1.2. Research Status of Short-Text Sentiment Analysis
(1)In the method based on the sentiment dictionary, Xiao constructed a sentiment dictionary by analyzing the emotional part of speech and the domain words in the topic domain (World Cup, iPhone, and NBA games) in the context of microblogs [18] and proposed a sentiment lexicon-based sentiment analysis strategy. Chen improved the mutual information algorithm [19] and obtained emotional words in microblogs on the Chinese microblog sentiment dictionary constructed in the light of mutual information.(2)In the modus in the light of machine learning, Xie et al. combined sentiment dictionary, context features. and topic features [20] and proposed an SVM-based sentiment classification method. Li and Ji extracted features such as words, negative words, and special symbols to construct an SVM model and a CRF model to perform sentiment analysis on microblog data [21] and concluded that the appropriate choice should be made under different circumstances. Conclusions of the model.(3)In the method based on deep learning, Zhou integrated part-of-speech features and word embedding features in the research on sentiment classification of product reviews [7]. The experiments are higher than the traditional text convolutional neural network. Chen proposed a microblog using part-of-speech features of emotional words and learning more hidden information [22]. The experiments verified the proposed model is robust to different data.Because the short text is relatively short, it will bring about the problem of lack of text semantics, which brings challenges to the short-text sentiment analysis. Although the existing short-text sentiment analysis methods have done some feature extraction, feature selection, and model selection, many works still do not fully consider the context of short texts and deeply dissect semantic features. Some new words may not be recognized in the word segmentation stage. In order to improve the shortcomings of existing methods in feature selection, this paper extracts shallow learning features such as emotional part of speech, location information and dependencies of words from short texts, as well as deep learning features such as word vector features, convolutional neural network features, and emotional attention features. Learning features enrich the textual feature representation of short texts.

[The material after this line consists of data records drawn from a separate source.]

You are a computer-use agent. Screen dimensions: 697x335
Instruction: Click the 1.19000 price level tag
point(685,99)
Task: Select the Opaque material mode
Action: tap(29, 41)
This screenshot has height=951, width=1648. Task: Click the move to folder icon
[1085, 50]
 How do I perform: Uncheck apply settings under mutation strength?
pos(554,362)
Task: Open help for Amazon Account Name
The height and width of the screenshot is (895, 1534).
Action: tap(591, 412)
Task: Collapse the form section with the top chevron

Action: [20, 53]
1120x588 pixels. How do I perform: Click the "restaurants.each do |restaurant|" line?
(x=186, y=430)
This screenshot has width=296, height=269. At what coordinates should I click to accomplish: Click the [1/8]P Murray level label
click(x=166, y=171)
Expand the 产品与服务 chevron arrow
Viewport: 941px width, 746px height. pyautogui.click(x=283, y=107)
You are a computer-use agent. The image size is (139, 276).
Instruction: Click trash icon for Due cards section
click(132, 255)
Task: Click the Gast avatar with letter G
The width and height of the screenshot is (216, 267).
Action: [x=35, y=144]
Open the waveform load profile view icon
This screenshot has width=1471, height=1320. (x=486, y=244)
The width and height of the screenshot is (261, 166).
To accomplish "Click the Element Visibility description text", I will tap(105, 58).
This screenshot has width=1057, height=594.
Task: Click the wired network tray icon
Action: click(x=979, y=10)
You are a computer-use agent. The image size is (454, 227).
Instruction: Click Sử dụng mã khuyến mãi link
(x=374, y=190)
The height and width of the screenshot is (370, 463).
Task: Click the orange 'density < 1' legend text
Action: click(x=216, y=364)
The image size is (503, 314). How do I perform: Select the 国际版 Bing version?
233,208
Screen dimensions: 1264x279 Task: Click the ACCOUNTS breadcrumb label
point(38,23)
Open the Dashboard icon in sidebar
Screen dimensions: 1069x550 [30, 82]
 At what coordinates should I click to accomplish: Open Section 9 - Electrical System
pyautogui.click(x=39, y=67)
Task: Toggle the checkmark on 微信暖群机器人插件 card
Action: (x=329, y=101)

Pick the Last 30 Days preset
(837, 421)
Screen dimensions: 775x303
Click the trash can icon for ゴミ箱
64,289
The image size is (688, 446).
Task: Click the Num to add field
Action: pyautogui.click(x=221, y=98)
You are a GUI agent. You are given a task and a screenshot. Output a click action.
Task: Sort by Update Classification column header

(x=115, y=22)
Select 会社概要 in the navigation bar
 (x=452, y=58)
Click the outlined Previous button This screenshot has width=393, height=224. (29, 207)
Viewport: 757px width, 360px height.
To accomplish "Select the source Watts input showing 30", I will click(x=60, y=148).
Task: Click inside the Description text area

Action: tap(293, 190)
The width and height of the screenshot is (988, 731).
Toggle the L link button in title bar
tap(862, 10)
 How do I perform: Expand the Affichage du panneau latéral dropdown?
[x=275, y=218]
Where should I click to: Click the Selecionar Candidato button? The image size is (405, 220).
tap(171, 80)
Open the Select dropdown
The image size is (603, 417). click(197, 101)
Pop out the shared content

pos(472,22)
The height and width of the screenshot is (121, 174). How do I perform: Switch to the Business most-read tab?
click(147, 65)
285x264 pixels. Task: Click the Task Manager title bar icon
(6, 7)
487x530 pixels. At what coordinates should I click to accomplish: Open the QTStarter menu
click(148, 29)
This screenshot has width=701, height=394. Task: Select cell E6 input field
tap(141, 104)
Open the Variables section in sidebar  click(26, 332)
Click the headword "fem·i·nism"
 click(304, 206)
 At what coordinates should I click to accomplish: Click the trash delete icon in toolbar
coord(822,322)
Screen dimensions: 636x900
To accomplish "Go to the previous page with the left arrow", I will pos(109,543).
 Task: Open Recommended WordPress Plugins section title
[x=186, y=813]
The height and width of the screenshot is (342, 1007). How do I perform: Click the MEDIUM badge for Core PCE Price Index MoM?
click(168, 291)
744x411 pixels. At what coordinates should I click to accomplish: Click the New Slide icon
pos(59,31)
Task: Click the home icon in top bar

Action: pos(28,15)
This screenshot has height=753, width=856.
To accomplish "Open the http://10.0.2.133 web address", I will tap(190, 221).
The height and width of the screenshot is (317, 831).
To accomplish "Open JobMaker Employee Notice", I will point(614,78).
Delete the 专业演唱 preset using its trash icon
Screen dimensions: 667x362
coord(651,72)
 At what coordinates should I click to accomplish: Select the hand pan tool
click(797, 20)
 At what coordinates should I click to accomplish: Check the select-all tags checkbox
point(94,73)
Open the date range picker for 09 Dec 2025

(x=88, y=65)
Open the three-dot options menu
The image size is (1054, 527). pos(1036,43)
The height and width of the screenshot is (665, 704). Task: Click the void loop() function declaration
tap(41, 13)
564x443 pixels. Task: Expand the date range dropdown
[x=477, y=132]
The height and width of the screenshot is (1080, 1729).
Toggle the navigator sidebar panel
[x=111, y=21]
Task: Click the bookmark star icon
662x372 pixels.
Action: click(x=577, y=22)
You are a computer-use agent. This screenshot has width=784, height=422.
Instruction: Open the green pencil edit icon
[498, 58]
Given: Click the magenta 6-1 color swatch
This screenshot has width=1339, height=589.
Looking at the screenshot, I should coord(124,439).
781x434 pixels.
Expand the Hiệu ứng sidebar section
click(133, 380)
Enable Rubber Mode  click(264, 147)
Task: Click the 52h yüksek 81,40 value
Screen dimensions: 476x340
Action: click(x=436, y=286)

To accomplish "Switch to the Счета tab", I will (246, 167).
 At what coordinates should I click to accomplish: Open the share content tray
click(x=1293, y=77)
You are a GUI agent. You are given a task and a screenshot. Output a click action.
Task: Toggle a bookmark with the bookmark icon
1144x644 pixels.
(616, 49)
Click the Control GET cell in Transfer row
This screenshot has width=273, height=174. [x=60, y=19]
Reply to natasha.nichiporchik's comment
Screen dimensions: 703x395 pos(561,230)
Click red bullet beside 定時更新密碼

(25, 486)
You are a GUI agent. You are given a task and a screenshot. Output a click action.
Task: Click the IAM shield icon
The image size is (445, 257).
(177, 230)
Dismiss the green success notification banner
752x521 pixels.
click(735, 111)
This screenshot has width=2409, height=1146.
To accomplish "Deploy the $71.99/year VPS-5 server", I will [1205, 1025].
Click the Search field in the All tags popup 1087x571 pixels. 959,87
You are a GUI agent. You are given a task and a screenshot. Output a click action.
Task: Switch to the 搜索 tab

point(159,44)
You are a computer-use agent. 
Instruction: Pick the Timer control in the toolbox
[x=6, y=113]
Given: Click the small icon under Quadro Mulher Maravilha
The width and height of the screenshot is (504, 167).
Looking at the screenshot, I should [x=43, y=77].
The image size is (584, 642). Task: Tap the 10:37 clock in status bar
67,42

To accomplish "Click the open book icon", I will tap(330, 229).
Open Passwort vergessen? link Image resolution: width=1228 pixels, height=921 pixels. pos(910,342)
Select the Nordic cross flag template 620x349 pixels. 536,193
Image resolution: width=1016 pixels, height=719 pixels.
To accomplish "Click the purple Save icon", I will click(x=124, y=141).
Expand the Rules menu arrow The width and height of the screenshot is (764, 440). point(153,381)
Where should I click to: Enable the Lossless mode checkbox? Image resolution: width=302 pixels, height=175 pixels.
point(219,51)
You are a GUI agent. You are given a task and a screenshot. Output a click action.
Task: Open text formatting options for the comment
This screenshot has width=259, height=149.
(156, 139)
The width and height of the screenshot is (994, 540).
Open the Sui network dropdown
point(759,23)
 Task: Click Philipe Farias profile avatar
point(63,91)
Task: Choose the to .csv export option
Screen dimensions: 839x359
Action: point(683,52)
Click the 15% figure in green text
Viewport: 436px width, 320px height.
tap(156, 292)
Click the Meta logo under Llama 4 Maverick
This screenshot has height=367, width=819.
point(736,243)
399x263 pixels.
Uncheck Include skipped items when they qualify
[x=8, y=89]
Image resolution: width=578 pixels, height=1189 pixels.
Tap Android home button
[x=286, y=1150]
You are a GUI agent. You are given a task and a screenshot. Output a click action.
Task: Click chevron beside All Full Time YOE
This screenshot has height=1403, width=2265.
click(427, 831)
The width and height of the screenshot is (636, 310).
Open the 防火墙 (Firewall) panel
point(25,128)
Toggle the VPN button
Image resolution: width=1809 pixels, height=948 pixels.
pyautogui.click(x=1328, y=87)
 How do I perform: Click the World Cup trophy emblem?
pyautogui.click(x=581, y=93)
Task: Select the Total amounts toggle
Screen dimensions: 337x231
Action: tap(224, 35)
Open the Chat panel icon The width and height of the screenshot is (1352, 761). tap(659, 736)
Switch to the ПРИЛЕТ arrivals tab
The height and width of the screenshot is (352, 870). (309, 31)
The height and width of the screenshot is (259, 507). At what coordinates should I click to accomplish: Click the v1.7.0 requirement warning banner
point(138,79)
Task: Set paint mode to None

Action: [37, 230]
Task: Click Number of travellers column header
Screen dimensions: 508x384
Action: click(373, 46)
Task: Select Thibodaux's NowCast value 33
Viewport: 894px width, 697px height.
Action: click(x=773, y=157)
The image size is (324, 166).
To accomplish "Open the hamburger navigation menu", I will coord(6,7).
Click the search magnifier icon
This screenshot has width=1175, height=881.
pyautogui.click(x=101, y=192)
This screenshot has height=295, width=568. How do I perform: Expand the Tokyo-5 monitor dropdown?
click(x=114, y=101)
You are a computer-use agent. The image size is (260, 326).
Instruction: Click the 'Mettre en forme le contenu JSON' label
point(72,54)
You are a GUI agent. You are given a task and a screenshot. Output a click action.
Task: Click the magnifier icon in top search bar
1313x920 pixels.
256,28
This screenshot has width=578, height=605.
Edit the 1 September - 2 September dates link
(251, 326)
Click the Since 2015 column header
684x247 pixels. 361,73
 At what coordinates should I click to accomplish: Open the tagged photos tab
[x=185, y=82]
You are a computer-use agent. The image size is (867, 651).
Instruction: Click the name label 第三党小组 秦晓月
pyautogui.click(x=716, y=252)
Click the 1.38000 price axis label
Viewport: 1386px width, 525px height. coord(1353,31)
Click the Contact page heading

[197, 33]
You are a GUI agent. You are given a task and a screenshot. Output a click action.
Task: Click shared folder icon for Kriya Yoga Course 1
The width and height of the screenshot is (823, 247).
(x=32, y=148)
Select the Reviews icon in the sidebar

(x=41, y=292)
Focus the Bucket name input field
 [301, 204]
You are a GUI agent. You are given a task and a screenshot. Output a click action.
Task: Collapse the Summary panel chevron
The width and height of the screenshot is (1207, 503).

In the near future, deep learning has also been widely used in sentiment analysis of short texts. Its concept comes from the research of artificial neural network. Its purpose is to explain the feature information existing in the data by imitating the thinking structure and learning mechanism of the human brain and build a neural network for machine analysis and learning. Compared with the use of nonlinear network structure to make up for the shortcomings of the algorithm, it also has the following two shortcomings:(1)In deep learning, the amount of training data is required by the model. When the scale of the model is large enough, the connection between short-text data can be fully captured. However, in most cases, facing the problem of short-text sentiment orientation classification and other classification problems, sufficient training data cannot be found, and a lot of data are manually annotated, and the model is difficult to achieve optimal, which is common in the industry.(2)Due to the “black box” nature of the features learned by the deep schooling network model, it is difficult to fundamentally find out where the learned features come from, and it is also difficult to explain the specific meaning of the learned features.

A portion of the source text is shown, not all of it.